Élise Goldberg nous offre un premier roman qui explore ses origines familiales à travers la cuisine ashkénaze.

Un grand-père meurt. Une petite-fille récupère son frigo et l’installe dans sa cuisine. La porte à peine ouverte, nous franchissons la frontière de la Pologne juive, et c’est un monde qui se découvre, un monde de foies de volaille, d’ »ognonnes », de gefilte fish, de carpe farcie, de tsibèlès mit eyer, gehakte leybèr, a stykèlè keyz kikhn, knaydlekh, fiss ou galekh, kreplekh ou kroupnik, klops, lokshn kouguel, kashè, shmalts herring, hallah, tshoulnt…

Un vrai régal de saveurs culinaires ashkénazes.

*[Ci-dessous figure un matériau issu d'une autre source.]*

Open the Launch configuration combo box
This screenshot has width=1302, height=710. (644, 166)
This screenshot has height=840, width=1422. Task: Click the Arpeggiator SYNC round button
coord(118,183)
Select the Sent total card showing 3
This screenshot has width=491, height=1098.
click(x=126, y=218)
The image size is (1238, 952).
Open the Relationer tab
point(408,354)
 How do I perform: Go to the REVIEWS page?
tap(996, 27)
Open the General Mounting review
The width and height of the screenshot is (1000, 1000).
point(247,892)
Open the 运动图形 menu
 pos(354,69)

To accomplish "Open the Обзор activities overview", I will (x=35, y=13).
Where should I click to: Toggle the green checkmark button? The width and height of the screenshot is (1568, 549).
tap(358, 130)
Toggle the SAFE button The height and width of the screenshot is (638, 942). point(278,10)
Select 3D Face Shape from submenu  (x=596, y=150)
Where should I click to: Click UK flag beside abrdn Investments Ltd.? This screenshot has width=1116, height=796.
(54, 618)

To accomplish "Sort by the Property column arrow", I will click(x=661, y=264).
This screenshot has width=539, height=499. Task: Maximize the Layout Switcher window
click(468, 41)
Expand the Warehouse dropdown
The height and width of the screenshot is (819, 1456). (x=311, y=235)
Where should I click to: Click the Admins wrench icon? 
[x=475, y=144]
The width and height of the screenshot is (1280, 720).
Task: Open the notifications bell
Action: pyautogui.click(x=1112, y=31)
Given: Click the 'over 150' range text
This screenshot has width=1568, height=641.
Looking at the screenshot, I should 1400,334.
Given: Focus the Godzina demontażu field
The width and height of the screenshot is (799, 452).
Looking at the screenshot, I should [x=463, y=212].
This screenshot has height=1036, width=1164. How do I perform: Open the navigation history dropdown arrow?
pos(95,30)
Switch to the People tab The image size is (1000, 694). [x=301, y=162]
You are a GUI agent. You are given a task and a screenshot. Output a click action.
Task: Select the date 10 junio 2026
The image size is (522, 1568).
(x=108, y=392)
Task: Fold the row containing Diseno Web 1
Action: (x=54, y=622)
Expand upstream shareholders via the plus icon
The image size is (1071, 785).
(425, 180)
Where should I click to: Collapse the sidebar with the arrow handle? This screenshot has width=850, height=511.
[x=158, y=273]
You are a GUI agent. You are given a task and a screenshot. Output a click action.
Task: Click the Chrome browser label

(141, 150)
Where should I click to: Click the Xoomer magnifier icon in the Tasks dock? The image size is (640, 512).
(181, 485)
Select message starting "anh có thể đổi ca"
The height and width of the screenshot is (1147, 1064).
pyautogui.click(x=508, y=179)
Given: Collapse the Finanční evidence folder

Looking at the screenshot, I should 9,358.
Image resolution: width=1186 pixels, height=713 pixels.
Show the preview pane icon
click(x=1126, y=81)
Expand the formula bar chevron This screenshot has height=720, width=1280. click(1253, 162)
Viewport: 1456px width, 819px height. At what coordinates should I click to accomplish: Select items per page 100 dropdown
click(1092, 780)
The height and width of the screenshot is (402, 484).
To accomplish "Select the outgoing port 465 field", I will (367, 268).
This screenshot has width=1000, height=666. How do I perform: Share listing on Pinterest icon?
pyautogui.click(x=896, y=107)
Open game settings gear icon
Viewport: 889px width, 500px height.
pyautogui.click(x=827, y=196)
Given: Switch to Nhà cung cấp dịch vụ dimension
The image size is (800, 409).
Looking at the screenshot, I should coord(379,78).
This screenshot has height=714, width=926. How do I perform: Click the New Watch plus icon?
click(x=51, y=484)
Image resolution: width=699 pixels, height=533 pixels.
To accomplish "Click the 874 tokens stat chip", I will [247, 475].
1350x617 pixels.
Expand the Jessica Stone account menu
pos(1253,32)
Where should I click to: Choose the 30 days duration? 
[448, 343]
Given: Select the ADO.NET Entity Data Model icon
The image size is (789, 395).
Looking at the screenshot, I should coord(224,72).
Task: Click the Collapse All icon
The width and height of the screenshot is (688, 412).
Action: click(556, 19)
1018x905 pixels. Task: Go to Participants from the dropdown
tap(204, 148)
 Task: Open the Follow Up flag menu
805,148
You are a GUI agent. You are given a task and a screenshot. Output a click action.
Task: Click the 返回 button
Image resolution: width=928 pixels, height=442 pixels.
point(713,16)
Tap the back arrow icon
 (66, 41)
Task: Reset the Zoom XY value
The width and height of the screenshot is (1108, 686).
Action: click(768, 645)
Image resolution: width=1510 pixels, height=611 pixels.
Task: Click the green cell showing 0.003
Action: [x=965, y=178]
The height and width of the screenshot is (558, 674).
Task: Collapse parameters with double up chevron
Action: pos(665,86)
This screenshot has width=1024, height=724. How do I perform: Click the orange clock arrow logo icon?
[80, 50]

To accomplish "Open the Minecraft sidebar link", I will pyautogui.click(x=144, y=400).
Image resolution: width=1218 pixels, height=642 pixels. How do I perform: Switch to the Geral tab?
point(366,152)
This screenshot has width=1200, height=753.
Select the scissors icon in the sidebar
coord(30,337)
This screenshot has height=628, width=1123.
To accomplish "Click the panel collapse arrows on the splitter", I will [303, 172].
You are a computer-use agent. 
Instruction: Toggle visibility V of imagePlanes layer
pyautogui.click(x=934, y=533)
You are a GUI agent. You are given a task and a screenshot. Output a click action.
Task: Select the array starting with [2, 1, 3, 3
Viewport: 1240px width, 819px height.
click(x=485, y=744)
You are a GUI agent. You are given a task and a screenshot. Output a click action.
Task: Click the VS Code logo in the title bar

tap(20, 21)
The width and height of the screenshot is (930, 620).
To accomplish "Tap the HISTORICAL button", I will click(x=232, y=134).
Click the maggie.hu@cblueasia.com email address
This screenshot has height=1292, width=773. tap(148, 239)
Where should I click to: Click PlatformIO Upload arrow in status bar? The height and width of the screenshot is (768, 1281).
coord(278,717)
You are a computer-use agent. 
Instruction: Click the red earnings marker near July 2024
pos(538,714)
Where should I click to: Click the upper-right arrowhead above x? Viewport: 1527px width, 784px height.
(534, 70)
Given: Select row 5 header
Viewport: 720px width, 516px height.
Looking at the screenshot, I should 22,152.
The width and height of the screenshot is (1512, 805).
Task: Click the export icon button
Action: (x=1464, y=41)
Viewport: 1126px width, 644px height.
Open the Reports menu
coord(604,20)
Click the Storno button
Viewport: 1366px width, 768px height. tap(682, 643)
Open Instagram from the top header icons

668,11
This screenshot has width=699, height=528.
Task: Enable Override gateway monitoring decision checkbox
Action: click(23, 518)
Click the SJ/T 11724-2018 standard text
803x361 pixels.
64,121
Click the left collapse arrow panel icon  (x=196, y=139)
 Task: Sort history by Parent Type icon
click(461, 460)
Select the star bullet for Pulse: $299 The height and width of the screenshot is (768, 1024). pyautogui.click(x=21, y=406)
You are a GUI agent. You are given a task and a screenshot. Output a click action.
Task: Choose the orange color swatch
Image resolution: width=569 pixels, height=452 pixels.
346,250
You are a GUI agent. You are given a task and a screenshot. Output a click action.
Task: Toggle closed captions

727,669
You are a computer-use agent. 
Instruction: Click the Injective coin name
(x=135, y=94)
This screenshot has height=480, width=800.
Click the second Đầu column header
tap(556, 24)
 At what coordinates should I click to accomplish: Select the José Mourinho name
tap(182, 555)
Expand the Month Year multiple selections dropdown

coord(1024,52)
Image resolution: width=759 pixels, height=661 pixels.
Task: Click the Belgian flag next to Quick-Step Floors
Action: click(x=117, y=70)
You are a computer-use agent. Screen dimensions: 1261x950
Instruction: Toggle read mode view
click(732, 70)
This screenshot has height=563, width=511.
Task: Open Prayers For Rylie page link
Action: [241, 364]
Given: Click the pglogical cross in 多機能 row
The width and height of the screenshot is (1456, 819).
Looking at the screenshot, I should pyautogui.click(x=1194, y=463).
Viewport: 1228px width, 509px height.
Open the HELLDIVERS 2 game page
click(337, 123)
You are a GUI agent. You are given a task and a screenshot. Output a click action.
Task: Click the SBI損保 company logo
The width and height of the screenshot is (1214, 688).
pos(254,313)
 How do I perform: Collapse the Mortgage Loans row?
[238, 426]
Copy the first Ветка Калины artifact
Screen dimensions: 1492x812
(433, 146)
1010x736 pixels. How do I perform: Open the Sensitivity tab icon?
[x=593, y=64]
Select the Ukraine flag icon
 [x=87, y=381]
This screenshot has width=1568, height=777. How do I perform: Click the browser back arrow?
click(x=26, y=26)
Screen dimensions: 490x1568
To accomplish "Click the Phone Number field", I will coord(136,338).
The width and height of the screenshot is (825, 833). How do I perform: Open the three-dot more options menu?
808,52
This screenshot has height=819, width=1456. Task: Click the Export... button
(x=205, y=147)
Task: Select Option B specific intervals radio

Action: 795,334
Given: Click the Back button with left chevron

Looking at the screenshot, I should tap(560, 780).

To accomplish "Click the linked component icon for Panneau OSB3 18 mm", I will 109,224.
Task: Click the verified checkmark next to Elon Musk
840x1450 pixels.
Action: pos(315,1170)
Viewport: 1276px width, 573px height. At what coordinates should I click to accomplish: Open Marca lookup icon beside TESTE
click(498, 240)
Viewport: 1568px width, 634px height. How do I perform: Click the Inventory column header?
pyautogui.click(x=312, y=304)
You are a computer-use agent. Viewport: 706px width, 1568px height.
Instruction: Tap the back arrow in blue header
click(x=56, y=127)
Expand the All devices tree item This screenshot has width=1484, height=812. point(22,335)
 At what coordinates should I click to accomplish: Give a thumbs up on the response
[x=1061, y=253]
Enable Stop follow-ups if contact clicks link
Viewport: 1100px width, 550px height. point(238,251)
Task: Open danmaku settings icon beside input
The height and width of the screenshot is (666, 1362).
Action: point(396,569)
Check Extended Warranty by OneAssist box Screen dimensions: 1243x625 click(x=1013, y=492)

Mais ne vous y trompez pas, ce livre n’est pas énième livre de recettes traditionnelles. C’est une boussole, une horloge à remonter le temps, des souvenirs d’enfance, le yiddish de nos parents, celui qu’on ne peut oublier : shmattè, shayn maydalè, shlémil, shlimazl, shlèpper, schnorrèr, shmattè, khoutspè, pilpoul

Ce livre parle de yiddish, de nourriture, de souvenirs et de transmission ! Super moment avec ce livre.